Victoria amazonica is the giant Amazon water lily, a tropical aquatic with vast rimmed floating leaves up to several feet across and huge night-opening flowers that turn from white to pink.
Grow only in a large, deep, heated pool in full sun where the water stays reliably warm. Plant into a generous submerged container of rich aquatic loam. This is a specimen for big display pools, not for small or unheated garden ponds.
As a tropical aquatic it grows permanently in warm standing water and needs no watering. The priority is maintaining warm water temperature throughout the growing season. Cold water stalls and then kills it.

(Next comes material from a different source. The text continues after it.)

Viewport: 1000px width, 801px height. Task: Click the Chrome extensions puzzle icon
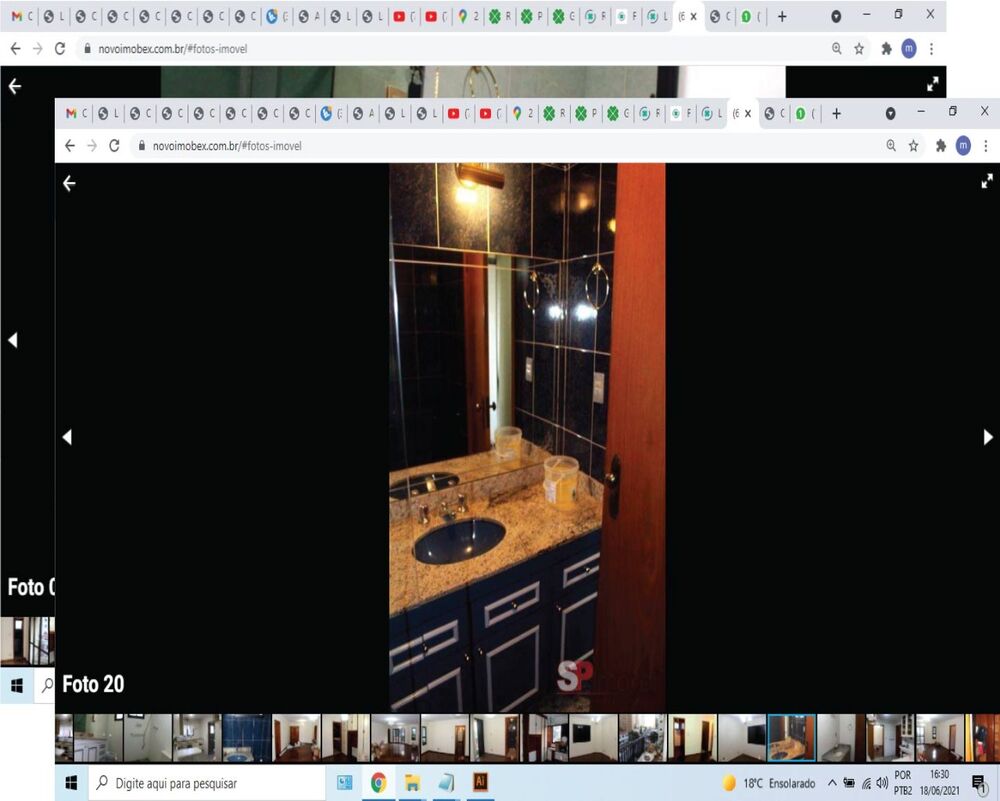[x=941, y=146]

This is an exceptionally hungry, fast-growing plant. Feed generously with aquatic fertiliser tablets pushed into the planting container through the growing season to fuel its enormous leaves. Inadequate feeding sharply limits leaf size.
Remove old or yellowing leaves and spent flowers regularly, taking care with the spiny leaf undersides and stems. Thinning crowded foliage helps light reach the crown. Wear stout gloves, as the plant is heavily armed with prickles.

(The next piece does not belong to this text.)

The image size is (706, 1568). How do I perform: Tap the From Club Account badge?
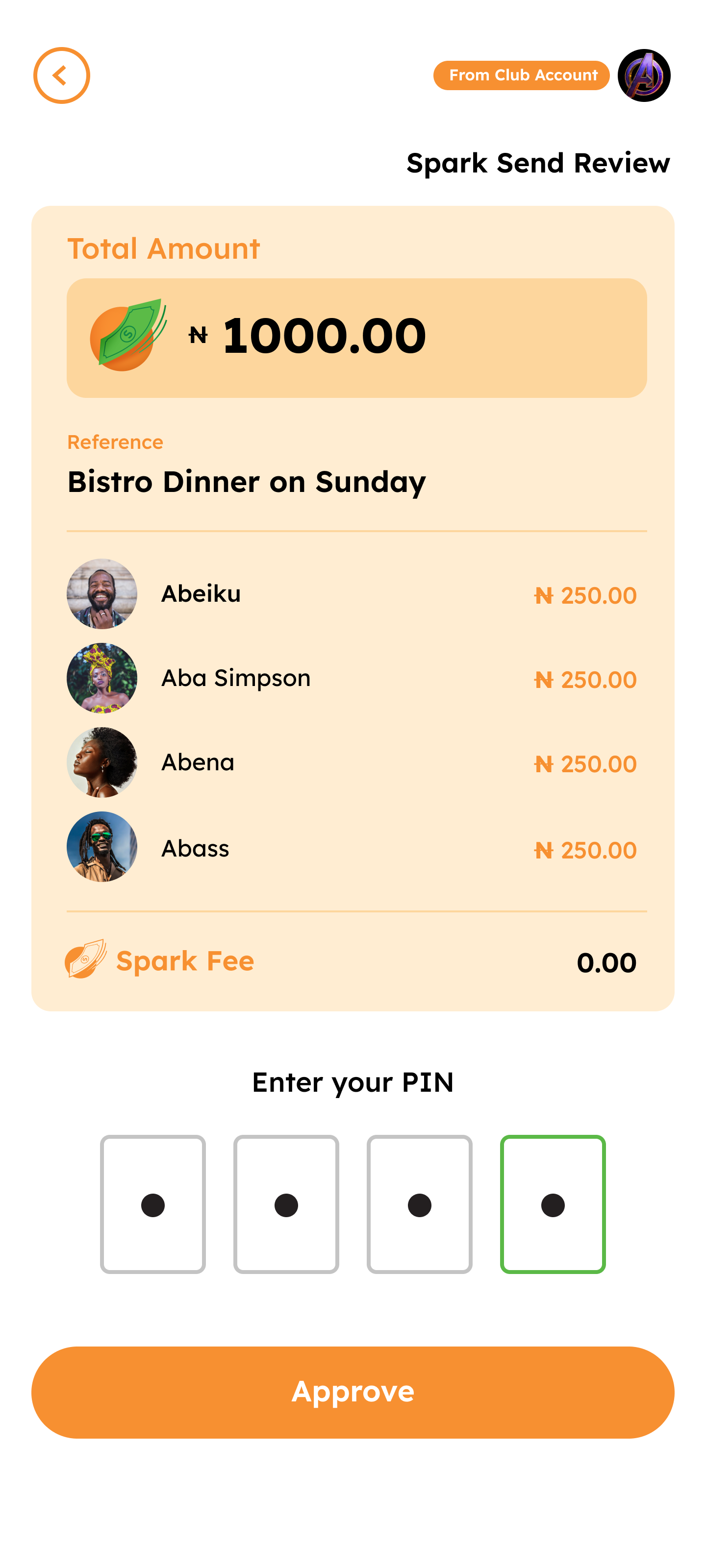(x=522, y=75)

Propagation is almost always from seed, sown in warm water in spring and grown on with heat. Seedlings develop rapidly under good conditions to reach full size in a single season. It is treated as an annual where it cannot overwinter.
Cold is the overriding danger; even brief chilling is fatal. Aphids may colonise the floating leaves and can be hosed off or controlled biologically. Beyond temperature, it is mainly the sheer scale and heat demand that challenge growers.
Sow and start plants in spring under heat, with peak growth and flowering through the warm summer months. Maintain warm water continuously. Outside the tropics the plant is discarded at the end of the season and raised afresh from seed each year.